Depuis, la seule parade gouvernementale à toute cette agitation a été d'ordonner à toutes les universités de faire flotter le drapeau indien sur leur campus, tandis que Narendra Modi reste silencieux, comme toujours lorsque le pays qu’il dirige est en proie à des tensions politiques ou communautaires. Ses partisans, en revanche, ne se privent pas de jeter de l’huile sur le feu. Pour la chroniqueuse Tavleen Singh, que les militants communistes considèrent parmi les journalistes indiens comme « la plus ardente supportrice » de l’actuel premier ministre, le rendez-vous du 9 février fleurait bon « le djihad » et l’hommage rendu à Afzal Guru n’était qu’une excuse pour lancer un défi « à la sécurité nationale ». L’arrestation de Kanhaiya Kumar a au moins le mérite, dit-elle, de « faire sortir du bois » tous les « gauchistes » qui osent mettre sur le même plan – alors qu’ils n’ont selon elle rien de comparable – l’islamisme radical qui ne rêve que de « la destruction de l’Inde » et l’Hindutva, l’idéologie hindoue dont se réclament le Corps des volontaires nationaux (Rashtriya Swayamsevak Sangh, RSS) et sa vitrine politique, le BJP de Narendra Modi.

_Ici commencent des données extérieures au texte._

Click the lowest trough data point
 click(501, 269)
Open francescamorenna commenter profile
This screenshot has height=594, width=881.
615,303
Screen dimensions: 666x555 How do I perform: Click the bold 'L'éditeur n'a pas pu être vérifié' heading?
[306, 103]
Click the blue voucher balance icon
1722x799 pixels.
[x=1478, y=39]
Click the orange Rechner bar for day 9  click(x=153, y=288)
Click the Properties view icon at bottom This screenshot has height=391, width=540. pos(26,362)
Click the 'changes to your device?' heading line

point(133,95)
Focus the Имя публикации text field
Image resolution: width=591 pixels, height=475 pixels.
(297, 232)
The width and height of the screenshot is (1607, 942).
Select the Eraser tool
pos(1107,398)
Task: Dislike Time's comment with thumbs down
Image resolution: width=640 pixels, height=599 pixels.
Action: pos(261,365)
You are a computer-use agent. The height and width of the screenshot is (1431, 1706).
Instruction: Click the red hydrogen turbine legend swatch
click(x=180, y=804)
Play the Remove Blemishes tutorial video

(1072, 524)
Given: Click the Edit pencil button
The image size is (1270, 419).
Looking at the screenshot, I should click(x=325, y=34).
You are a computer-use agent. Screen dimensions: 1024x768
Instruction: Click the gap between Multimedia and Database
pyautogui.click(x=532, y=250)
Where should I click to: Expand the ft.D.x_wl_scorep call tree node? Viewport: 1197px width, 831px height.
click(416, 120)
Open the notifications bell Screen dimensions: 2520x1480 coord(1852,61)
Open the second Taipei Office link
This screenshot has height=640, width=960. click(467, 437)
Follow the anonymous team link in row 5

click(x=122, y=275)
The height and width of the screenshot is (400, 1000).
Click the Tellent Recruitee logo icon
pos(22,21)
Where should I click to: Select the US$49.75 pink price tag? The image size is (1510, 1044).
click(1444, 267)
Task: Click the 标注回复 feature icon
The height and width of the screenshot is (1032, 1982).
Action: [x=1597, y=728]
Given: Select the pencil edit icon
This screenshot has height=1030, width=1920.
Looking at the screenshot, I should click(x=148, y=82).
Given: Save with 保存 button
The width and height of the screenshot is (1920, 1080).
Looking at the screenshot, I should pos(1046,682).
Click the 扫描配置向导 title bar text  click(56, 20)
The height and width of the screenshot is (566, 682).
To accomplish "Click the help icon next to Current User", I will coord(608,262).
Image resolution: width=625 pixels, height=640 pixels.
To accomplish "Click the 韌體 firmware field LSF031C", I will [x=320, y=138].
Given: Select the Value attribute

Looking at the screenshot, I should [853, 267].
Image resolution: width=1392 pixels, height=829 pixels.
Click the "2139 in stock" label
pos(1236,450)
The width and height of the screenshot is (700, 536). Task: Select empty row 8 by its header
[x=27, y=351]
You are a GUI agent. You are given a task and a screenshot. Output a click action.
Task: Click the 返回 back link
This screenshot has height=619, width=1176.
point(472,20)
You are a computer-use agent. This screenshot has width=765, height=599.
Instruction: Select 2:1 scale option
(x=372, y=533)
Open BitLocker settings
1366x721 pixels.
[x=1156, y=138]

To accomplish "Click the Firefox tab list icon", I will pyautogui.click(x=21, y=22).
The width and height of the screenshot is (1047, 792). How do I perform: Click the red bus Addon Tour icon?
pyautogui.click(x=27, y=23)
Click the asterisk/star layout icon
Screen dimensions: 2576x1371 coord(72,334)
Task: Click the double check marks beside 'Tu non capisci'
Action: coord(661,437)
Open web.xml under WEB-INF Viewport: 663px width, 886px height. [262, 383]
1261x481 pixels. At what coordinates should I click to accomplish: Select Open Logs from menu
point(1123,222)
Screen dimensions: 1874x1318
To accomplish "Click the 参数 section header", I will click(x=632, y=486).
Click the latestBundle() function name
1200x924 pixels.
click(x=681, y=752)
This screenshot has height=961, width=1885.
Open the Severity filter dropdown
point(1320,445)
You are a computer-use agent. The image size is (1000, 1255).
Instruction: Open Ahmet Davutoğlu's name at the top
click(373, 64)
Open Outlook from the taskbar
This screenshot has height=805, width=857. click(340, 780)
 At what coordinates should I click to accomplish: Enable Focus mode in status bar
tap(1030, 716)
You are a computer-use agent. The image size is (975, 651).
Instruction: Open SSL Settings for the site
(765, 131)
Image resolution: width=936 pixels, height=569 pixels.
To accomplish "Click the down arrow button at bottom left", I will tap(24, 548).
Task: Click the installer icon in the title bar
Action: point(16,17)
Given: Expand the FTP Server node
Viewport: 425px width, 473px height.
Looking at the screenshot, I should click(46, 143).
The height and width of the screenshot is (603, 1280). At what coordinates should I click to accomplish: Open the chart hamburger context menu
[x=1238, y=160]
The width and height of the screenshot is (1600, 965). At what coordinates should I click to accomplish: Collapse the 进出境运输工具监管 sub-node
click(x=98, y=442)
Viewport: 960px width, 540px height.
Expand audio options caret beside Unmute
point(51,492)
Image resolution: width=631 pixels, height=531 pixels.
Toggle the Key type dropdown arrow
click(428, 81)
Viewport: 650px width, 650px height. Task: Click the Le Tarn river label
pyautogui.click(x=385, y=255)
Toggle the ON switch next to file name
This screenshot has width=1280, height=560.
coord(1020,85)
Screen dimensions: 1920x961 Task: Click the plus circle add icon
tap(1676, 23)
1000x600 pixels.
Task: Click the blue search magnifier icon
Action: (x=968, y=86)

« Nous n’avons pas besoin que le RSS nous délivre un certificat de patriotisme », explique Kanhaiya Kumar dans un texte qui a été diffusé au lendemain de son interpellation. « Nous appartenons à ce pays et nous aimons cette terre (...), nous ne tolérerons pas que quiconque s’en prenne à la Constitution, extrémistes hindous ou autres. » Celui par qui la révolte étudiante a éclaté ajoute que le Conseil de tous les étudiants de l’Inde (Akhil Bharatiya Vidyarthi Parishad, ABVP), syndicat étudiant de droite rattaché au RSS, orchestre « une campagne honteuse et affligeante ». « Je le mets au défi de venir débattre avec nous des questions fondamentales qui se posent à l’Inde », écrit Kanhaiya Kumar. Les militants du RSS, poursuit-il, ont aidé en leur temps les Britanniques « à combattre les partisans de l’Indépendance », ils ont « un problème » avec ceux qui défendent les valeurs démocratiques. « Qui était Afzal Guru ? Qui sont ces gens qui en arrivent à un point tel qu’ils souhaitent se faire exploser dans des attentats ? Si ces questions ne sont pas soulevées à l’université, alors l’université ne sert à rien », termine Kanhaiya Kumar, en précisant à toutes fins utiles que son syndicat est « contre la violence et contre le terrorisme ».